Simon Winchester Tackles the History of the Pacific Ocean in New Book

Lee Polevoi

Pacific: Silicon Chips and Surfboards,

Coral Reefs and Atom Bombs, Brutal

Dictators, Fading Empires, and the

Coming Collision of the World’s Superpowers

By Simon Winchester

Harper

492 pages

 

 

How does someone go about writing a history of the Pacific Ocean? If you’re Simon Winchester, you come to the challenge with one “oceanic biography” already under your belt. In Atlantic (2010), he looked at the ocean from its “birth” more than 500 million years ago on through modern times, an account suffused with broader themes of justice, warfare and pollution.
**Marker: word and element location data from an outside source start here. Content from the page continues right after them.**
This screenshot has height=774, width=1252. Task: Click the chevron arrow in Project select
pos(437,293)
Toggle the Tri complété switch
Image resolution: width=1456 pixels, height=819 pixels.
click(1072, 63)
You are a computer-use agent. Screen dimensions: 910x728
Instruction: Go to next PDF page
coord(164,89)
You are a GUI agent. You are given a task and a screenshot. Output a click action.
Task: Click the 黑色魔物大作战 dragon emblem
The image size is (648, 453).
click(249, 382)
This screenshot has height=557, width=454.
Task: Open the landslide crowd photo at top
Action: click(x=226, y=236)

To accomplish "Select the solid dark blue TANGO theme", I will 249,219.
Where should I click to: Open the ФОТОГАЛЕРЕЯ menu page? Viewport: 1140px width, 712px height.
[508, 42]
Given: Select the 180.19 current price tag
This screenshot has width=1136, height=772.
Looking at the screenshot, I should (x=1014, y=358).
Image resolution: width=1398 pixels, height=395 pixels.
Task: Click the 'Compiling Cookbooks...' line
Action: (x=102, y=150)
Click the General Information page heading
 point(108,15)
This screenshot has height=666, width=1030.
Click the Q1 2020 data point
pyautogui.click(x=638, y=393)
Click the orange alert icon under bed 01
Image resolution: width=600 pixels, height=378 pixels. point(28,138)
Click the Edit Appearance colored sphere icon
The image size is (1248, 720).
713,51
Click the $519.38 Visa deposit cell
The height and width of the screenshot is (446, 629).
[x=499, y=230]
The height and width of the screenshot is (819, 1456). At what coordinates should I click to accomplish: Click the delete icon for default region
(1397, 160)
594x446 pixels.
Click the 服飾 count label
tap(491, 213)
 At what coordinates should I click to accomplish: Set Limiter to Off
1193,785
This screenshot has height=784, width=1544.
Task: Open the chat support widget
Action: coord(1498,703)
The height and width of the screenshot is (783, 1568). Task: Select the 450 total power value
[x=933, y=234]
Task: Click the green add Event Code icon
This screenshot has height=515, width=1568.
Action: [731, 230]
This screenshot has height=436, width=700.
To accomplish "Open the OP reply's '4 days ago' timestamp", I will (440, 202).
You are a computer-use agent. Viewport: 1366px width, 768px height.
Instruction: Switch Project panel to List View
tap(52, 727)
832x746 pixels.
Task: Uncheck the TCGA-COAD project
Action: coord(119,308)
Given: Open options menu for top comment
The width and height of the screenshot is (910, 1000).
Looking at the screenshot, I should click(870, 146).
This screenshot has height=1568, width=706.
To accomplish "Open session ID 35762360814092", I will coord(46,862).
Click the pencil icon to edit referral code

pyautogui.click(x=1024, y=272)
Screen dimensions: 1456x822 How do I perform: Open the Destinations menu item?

Winchester proved more than equal to the task of addressing such a vast topic.

 

In his new book, Pacific, he takes a different approach, first laying out facts about this “oceanic behemoth of eye-watering complexity,” such as:

 

  • Looking westward from Panama to the eastern coast of Malaysia, “there are more than 10,600 miles of uninterrupted sea.”
  • From north to south, the Pacific encompasses some 9,000 miles, while “the sixty-four million square miles in between” comprise nearly a third of the surface of Earth’s surface.
  • Almost 50 percent of total surface waters are located in this ocean, with “the earth’s deepest trenches” found seven miles down.

 

The narrative strategy Winchester settles on is a look at 10 “singular events” in the history of the Pacific, “each appearing to me to herald some kind of trend.” In this admittedly idiosyncratic structure, the focus in Pacific swerves from the testing of nuclear weapons on the Marshall Islands to the invention of the transistor radio and the rise of the Sony Corporation, diverging again for a look at surfing and the eruption of Mount Pinatubo in the Philippines in 1991.

 


 

Along the way Winchester recounts the misadventures of the U.S.S. Pueblo, a Navy intelligence ship captured by North Korea in 1968, and, of more recent note, China’s emergence as the prevailing superpower in Asia. It’s the author’s belief that “the wisdom or otherwise of these choices is what, of course, will determine whether this portrait of the ocean is judged to be fair and right.”

 

As it turns out, these choices are “fair and right,” though readers may differ as to which topics carry more weight than others. (A section on the ouster of Australia’s prime minister in 1975, for example, seems less accessible or representative than a later chapter on the Great Barrier Reef’s tragic decline due to global warming.)

 

Throughout Pacific, Winchester is never less than an engaging guide. Sometimes his sentences lapse into a convoluted patchwork of pacing and length, but the images conjured up are distinctly memorable. Take, for example, this passage, concerning the choice of Bikini as the island site of an atomic bomb test in 1946:

 

“For once the Pacific war was fully over—once the unbearable sounds of battle, and the landing craft and the tanks and the gun emplacements and trenches, had gone away; and once all these things had been replaced by a half-forgotten quietude called peace, and there were lapping blue waters once again, and multicolored fish and white sands and green parrots and thermal-dancing frigate birds and coral reefs and ranks of palm trees leaning into the endless trade winds; once all such things had reestablished themselves as the hallmarks of the South Seas; and once they had particularly done so on tiny, pretty, peaceful, caricaturedly Pacific Bikini—Admiral Blandy and his team devised a plan to end all this, and turn Bikini and all her islands and their lagoon once again into a hellish gyre of ruin and mayhem.”

 

After a far-ranging look at the world’s largest body of water, it’s the vision of “green parrots and thermal-dancing frigate birds” that lingers in the reader’s mind—representing all that’s been lost in that immense region. Here is where Simon Winchester’s willingness to take on the “eye-watering complexity” of the Pacific Ocean is at its most impressive.

 

Author Bio:

 

Lee Polevoi, Highbrow Magazine’s chief book critic, is the author of The Moon in Deep Winter.